Created during the development of the Toyota production system, Overall Equipment Effectiveness (OEE) is an essential performance indicator for manufacturing companies and helps for measuring manufacturing productivity.

This tool measures the production efficiency of equipment, a system, or manufacturing technology, considering three significant components: availability, performance, and quality. Therefore, it can be used to assess a factory's ability to utilize its resources optimally and contribute to applying Lean manufacturing best practices.

As a manufacturer, improving OEE is crucial to boosting your productivity, increasing your return on investment, reducing costs, and maintaining market competitiveness.

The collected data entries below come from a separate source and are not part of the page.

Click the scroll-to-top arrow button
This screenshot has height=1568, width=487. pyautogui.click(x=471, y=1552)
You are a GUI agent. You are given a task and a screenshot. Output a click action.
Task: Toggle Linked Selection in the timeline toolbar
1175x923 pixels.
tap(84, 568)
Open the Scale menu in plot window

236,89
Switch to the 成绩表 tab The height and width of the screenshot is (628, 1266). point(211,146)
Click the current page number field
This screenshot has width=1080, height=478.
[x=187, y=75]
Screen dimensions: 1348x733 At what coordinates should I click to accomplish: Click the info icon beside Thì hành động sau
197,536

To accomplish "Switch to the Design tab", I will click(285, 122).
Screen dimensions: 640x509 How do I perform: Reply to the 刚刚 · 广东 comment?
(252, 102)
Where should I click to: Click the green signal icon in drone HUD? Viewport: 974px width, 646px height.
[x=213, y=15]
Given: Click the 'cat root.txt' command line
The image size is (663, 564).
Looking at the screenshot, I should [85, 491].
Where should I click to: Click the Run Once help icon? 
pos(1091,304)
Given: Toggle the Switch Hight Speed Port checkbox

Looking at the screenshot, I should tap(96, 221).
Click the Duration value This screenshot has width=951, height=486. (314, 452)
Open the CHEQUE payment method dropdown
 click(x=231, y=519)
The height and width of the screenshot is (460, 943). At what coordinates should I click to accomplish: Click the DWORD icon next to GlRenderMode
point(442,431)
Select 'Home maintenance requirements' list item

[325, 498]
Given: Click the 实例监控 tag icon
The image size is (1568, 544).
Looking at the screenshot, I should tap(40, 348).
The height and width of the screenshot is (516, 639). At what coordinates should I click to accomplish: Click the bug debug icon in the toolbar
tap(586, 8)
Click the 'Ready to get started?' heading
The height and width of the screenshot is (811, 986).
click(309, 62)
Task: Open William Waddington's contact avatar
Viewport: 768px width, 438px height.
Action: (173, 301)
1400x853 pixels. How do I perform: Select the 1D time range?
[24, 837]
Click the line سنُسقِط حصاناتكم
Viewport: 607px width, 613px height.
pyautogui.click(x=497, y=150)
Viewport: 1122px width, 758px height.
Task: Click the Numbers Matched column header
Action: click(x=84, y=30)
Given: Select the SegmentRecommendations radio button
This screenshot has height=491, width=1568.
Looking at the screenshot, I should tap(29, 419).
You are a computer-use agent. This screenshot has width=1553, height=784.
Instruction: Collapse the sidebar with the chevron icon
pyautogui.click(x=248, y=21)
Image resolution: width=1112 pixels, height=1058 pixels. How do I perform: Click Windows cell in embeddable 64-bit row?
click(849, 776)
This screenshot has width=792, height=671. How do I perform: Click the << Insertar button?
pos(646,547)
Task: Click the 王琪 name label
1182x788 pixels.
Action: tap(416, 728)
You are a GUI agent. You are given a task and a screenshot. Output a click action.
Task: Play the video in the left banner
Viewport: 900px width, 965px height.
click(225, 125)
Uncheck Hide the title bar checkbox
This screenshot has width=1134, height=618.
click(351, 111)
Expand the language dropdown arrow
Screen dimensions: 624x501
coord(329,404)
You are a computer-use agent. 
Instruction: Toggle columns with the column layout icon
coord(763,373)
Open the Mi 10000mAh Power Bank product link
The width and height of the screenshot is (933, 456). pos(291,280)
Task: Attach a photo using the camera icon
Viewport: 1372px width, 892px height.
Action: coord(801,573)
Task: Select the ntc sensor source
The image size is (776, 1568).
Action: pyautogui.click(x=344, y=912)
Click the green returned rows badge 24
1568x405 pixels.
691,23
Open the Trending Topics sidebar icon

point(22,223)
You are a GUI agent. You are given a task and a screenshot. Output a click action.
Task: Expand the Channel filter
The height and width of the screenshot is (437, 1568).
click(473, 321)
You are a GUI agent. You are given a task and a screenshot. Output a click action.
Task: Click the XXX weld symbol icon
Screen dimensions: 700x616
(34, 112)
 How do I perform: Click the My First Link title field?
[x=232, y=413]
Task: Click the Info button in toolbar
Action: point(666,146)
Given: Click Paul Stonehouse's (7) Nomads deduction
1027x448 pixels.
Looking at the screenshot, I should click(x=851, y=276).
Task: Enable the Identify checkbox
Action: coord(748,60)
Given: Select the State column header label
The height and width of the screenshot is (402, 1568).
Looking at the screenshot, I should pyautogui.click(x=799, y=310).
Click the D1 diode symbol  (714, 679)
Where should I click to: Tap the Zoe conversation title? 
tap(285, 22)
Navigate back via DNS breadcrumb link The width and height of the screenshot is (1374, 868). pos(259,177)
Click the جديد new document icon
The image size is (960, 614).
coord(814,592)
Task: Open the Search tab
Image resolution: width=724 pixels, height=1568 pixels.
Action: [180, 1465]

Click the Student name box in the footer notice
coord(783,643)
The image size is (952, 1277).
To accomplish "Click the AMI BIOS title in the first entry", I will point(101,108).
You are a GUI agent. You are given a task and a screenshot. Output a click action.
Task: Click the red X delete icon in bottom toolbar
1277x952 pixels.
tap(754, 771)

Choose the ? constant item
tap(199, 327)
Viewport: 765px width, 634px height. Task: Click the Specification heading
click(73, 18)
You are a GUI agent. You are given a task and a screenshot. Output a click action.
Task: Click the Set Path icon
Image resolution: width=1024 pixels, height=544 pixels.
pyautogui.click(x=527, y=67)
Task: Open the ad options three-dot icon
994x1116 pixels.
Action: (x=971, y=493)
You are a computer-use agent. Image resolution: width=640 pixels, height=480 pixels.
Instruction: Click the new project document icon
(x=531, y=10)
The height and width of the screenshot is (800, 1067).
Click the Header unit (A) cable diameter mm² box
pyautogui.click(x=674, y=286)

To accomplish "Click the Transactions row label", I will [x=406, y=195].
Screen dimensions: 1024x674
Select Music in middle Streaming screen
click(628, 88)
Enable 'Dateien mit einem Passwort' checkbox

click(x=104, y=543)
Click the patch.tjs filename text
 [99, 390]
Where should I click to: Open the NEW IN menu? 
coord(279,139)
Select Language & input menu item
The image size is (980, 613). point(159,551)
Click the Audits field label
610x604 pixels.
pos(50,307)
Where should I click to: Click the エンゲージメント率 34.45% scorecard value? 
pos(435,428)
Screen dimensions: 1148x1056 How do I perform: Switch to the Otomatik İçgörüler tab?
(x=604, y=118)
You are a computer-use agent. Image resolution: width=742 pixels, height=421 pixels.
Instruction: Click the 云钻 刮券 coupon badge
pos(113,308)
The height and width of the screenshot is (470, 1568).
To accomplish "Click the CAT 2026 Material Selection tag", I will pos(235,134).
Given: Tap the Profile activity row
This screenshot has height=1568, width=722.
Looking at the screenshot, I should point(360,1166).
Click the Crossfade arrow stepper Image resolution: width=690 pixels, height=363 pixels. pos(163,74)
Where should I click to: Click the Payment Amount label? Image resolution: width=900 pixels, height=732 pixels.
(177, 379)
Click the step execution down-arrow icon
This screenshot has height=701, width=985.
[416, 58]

This article presents ten actionable strategies for optimizing your factory's OEE score and performance. We also emphasize the importance of continuous improvement and tracking this value, particularly within the UTrakk daily management system.

Key takeways:

  • Regularly scheduled maintenance helps identify and address potential equipment issues before they become major problems. It minimizes unplanned downtime and improves overall equipment effectiveness (OEE).

  • The Industrial Internet of Things (IIoT) enables the collection of real-time data from equipment, allowing for better monitoring and analysis. This data can be used to identify patterns, optimize performance, and make informed decisions.

  • Manual data collection and reporting can be time-consuming and error-prone. Automating these processes not only saves time but also ensures accurate and consistent data, enabling better analysis and decision-making.

  • Regularly monitoring and analyzing performance metrics such as OEE, cycle time, and downtime helps identify areas for improvement. It allows manufacturers to pinpoint bottlenecks, inefficiencies, and opportunities for optimization.

  • The Six Big Losses refer to common causes of reduced equipment effectiveness: equipment breakdowns, setup and adjustment, idling and minor stoppages, reduced speed, defects and rework, and startup losses. By addressing these issues, manufacturers can minimize downtime and improve efficiency.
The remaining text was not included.